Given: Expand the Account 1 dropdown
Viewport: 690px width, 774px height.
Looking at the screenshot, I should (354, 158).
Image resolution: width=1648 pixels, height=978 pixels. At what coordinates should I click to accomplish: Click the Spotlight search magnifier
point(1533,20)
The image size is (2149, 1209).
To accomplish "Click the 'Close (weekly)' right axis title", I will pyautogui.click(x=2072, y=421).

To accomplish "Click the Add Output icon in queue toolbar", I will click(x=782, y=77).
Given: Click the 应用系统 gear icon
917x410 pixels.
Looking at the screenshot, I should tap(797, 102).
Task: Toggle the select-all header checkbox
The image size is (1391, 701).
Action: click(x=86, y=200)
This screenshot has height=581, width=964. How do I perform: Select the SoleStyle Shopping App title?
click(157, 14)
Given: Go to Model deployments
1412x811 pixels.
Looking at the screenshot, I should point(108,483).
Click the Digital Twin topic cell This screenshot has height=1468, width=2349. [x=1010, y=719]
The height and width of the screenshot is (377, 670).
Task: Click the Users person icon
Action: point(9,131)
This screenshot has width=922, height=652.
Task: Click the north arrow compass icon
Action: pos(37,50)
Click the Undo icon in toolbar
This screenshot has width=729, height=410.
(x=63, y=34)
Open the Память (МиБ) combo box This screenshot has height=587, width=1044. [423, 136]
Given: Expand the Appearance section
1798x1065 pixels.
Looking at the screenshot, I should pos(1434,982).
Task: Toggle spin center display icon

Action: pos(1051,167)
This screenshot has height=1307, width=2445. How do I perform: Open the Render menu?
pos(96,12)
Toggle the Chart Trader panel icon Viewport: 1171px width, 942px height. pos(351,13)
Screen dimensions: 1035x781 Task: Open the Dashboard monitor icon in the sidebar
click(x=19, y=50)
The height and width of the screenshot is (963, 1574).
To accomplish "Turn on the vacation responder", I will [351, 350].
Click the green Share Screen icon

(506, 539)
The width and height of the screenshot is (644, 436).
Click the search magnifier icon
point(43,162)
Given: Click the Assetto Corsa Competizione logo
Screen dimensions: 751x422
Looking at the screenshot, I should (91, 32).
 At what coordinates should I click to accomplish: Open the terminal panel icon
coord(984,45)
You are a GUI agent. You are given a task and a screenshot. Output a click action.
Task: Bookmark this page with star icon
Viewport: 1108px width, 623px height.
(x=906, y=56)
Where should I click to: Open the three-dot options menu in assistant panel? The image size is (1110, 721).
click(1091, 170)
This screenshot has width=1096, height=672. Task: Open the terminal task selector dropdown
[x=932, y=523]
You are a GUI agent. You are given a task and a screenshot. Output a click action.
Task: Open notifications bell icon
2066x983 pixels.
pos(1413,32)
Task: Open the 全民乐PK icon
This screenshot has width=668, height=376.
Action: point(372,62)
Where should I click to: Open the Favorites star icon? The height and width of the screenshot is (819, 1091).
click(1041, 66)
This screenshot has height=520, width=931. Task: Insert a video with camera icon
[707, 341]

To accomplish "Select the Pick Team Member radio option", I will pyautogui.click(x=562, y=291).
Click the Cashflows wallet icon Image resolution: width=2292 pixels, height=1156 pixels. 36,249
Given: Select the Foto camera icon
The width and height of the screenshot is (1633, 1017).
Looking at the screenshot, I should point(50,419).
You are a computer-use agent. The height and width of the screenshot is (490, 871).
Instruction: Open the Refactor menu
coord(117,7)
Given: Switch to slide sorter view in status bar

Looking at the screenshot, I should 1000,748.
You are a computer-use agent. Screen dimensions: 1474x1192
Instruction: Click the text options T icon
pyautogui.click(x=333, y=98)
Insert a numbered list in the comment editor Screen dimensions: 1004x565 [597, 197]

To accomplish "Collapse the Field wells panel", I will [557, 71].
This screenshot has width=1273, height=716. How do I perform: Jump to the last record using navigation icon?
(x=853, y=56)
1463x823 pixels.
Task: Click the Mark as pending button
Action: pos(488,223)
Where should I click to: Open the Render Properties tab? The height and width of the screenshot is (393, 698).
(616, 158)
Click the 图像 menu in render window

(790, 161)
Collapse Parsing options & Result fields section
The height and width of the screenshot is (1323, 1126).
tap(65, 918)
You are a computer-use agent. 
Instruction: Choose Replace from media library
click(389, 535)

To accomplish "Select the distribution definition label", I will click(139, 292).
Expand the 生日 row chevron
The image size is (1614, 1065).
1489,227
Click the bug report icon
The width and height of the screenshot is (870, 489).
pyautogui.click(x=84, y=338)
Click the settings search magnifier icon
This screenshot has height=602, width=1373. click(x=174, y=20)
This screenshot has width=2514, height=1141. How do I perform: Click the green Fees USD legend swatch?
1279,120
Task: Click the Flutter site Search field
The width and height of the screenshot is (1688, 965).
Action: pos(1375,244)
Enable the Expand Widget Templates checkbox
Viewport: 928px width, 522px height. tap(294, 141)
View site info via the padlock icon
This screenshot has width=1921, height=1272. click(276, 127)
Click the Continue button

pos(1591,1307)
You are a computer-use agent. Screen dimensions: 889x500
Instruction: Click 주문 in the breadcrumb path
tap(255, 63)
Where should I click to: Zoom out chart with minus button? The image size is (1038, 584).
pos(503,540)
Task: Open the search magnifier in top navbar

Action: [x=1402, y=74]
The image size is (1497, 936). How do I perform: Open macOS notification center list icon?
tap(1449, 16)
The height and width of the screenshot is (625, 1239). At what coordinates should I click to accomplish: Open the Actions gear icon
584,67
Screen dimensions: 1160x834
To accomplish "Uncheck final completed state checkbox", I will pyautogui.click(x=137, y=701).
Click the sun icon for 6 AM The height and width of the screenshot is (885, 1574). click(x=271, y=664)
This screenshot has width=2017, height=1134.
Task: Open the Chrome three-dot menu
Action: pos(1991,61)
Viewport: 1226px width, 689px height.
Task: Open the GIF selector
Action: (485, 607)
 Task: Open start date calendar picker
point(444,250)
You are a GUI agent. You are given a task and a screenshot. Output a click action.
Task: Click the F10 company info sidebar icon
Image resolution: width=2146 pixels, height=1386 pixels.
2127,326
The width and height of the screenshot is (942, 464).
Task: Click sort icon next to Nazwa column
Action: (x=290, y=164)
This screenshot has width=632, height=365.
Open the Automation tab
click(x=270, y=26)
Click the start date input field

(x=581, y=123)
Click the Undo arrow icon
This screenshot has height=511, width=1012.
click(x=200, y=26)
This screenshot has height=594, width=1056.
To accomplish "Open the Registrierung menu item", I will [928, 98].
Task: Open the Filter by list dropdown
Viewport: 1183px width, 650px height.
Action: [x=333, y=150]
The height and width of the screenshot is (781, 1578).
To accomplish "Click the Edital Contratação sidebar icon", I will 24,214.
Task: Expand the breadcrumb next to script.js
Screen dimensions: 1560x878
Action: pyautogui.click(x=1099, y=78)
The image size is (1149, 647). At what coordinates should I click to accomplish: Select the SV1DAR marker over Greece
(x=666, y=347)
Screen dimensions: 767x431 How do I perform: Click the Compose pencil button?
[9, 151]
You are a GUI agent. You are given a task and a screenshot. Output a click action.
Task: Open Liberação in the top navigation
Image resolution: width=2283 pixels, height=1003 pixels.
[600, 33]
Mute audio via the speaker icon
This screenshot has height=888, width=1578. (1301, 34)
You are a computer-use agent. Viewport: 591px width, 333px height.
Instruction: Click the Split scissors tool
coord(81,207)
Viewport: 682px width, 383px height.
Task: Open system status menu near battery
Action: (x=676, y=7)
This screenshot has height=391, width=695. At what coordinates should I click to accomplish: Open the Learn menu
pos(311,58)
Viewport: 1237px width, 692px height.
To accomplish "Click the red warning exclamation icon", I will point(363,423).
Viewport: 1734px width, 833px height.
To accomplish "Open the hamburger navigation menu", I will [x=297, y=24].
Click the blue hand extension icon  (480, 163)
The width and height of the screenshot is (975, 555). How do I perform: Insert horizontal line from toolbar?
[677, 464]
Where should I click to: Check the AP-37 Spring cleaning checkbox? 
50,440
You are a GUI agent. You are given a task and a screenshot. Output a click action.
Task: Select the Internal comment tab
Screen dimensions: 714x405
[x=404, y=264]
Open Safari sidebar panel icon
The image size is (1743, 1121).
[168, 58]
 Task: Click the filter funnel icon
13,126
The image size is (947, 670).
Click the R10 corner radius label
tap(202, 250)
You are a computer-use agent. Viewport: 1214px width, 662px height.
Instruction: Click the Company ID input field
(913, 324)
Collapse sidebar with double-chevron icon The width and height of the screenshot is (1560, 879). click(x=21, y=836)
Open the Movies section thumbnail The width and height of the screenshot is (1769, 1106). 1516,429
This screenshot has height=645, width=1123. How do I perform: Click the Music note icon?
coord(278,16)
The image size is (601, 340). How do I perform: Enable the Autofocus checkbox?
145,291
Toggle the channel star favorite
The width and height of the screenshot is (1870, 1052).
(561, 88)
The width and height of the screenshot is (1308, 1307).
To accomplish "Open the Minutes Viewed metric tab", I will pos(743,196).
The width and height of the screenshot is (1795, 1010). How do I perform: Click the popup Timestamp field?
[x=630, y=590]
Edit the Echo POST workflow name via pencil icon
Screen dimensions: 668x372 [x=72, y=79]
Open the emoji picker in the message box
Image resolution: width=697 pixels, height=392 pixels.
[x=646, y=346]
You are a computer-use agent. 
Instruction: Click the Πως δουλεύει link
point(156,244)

- **YOUR TASK**: Copy out every line in the records where the word "Collapse" is found.

- **WRITTEN RESPONSE**:
To accomplish "Collapse the Field wells panel", I will [557, 71].
Collapse Parsing options & Result fields section
Collapse sidebar with double-chevron icon The width and height of the screenshot is (1560, 879). click(x=21, y=836)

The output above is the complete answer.